Exercise –
Exactly retype the lines of the material from its first line to the line with "Task: Click the DIM (Pulg) column header", including both.

BEGIN

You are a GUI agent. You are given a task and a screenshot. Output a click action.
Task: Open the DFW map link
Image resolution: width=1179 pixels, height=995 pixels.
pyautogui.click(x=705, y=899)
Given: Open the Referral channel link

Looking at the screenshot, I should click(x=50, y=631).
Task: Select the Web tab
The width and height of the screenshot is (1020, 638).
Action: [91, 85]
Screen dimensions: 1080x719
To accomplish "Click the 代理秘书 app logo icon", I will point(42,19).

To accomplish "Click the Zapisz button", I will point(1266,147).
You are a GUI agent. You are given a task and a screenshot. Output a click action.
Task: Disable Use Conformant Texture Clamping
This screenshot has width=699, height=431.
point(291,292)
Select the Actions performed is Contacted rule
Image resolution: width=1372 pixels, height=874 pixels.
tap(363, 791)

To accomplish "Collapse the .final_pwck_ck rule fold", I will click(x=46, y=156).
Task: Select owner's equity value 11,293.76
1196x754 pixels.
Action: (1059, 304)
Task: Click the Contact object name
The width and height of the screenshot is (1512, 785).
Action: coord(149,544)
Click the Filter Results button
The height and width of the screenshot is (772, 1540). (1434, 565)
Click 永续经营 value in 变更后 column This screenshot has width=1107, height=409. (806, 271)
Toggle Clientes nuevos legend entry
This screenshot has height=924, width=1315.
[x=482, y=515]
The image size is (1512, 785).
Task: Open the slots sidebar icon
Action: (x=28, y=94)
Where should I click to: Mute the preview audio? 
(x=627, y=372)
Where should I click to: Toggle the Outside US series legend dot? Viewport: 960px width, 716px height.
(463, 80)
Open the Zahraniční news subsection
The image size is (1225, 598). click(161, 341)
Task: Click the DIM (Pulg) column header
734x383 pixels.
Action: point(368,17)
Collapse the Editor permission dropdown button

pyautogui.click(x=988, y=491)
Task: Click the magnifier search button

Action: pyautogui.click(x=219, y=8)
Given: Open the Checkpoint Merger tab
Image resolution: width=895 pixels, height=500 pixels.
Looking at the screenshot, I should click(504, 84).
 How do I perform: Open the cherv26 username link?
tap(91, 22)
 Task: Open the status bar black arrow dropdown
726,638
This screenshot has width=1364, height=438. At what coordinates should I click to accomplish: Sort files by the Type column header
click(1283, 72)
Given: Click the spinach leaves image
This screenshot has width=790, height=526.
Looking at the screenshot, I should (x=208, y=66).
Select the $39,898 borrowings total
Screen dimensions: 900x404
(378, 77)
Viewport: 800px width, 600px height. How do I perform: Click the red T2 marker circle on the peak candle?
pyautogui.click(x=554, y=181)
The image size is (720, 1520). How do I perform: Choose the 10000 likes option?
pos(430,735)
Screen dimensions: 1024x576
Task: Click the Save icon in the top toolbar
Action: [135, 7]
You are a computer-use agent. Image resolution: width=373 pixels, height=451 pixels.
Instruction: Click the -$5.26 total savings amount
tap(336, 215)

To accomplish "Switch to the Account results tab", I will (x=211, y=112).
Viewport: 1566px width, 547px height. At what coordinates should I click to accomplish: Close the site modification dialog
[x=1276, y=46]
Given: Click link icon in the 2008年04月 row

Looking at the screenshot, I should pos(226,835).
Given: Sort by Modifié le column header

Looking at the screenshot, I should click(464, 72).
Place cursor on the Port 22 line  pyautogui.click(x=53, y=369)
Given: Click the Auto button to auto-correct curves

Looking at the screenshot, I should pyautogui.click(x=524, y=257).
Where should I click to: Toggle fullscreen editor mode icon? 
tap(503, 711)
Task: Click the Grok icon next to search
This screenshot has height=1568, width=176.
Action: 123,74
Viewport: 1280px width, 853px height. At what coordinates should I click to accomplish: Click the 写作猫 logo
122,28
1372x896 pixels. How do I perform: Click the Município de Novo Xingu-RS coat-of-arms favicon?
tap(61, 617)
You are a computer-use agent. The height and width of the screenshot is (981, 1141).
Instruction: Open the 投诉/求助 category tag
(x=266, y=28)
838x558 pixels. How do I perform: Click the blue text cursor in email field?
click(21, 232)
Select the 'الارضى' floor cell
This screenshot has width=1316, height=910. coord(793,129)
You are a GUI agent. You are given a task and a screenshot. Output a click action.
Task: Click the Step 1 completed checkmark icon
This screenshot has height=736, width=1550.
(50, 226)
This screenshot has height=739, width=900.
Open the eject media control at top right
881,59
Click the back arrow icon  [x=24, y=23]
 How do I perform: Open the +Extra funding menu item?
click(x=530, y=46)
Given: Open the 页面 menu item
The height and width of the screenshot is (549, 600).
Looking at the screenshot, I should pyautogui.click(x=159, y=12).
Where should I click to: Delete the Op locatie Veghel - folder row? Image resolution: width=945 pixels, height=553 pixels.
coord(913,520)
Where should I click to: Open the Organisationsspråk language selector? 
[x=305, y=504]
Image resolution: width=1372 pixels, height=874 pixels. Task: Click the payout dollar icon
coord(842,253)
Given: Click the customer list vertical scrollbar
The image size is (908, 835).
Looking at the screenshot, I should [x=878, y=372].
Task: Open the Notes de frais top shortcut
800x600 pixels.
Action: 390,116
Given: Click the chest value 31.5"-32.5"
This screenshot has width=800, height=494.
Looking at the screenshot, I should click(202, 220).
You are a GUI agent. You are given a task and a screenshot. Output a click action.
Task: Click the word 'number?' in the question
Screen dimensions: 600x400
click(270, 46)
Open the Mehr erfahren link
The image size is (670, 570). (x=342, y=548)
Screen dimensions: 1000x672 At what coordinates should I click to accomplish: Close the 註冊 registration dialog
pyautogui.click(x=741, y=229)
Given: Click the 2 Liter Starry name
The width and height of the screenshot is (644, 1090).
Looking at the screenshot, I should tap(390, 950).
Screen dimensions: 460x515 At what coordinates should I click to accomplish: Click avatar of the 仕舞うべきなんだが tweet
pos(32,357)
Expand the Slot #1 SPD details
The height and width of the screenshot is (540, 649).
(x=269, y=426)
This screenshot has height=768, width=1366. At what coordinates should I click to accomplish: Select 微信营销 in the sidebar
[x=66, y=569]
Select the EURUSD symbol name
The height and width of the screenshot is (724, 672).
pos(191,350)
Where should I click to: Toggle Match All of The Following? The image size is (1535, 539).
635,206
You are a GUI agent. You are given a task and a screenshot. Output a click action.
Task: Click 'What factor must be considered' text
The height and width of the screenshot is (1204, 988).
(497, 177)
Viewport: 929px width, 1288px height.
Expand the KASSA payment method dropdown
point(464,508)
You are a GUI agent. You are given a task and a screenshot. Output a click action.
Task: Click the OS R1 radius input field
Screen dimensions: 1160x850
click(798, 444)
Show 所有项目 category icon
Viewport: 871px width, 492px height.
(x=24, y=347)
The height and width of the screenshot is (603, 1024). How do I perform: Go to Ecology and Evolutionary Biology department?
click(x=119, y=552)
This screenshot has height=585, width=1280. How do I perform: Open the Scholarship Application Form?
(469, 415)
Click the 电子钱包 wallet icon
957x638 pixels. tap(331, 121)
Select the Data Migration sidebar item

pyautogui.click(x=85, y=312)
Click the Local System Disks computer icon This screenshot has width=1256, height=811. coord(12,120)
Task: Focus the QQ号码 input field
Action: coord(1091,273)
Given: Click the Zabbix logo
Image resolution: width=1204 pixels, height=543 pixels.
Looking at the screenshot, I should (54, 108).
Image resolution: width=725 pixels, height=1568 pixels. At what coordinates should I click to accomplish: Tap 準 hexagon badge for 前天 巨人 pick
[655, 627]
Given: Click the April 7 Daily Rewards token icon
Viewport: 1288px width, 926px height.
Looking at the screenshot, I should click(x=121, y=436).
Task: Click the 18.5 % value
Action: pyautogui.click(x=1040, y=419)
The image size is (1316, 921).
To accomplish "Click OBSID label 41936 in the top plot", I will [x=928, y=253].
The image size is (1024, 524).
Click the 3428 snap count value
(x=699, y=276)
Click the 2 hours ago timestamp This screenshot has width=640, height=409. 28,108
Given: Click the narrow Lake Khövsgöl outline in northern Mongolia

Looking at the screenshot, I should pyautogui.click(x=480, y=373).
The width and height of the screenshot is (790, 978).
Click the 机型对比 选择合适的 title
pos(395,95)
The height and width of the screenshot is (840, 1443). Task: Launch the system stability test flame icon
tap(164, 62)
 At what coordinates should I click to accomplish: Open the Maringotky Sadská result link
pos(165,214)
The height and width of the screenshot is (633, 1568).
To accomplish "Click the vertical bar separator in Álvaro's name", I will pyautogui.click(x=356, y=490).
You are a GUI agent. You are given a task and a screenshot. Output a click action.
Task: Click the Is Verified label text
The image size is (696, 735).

END

Reply –
You are a GUI agent. You are given a task and a screenshot. Output a click action.
Task: Open the DFW map link
Image resolution: width=1179 pixels, height=995 pixels.
pyautogui.click(x=705, y=899)
Given: Open the Referral channel link

Looking at the screenshot, I should click(x=50, y=631).
Task: Select the Web tab
The width and height of the screenshot is (1020, 638).
Action: [91, 85]
Screen dimensions: 1080x719
To accomplish "Click the 代理秘书 app logo icon", I will point(42,19).

To accomplish "Click the Zapisz button", I will point(1266,147).
You are a GUI agent. You are given a task and a screenshot. Output a click action.
Task: Disable Use Conformant Texture Clamping
This screenshot has width=699, height=431.
point(291,292)
Select the Actions performed is Contacted rule
Image resolution: width=1372 pixels, height=874 pixels.
tap(363, 791)

To accomplish "Collapse the .final_pwck_ck rule fold", I will click(x=46, y=156).
Task: Select owner's equity value 11,293.76
1196x754 pixels.
Action: (1059, 304)
Task: Click the Contact object name
The width and height of the screenshot is (1512, 785).
Action: coord(149,544)
Click the Filter Results button
The height and width of the screenshot is (772, 1540). (1434, 565)
Click 永续经营 value in 变更后 column This screenshot has width=1107, height=409. (806, 271)
Toggle Clientes nuevos legend entry
This screenshot has height=924, width=1315.
[x=482, y=515]
The image size is (1512, 785).
Task: Open the slots sidebar icon
Action: (x=28, y=94)
Where should I click to: Mute the preview audio? 
(x=627, y=372)
Where should I click to: Toggle the Outside US series legend dot? Viewport: 960px width, 716px height.
(463, 80)
Open the Zahraniční news subsection
The image size is (1225, 598). click(161, 341)
Task: Click the DIM (Pulg) column header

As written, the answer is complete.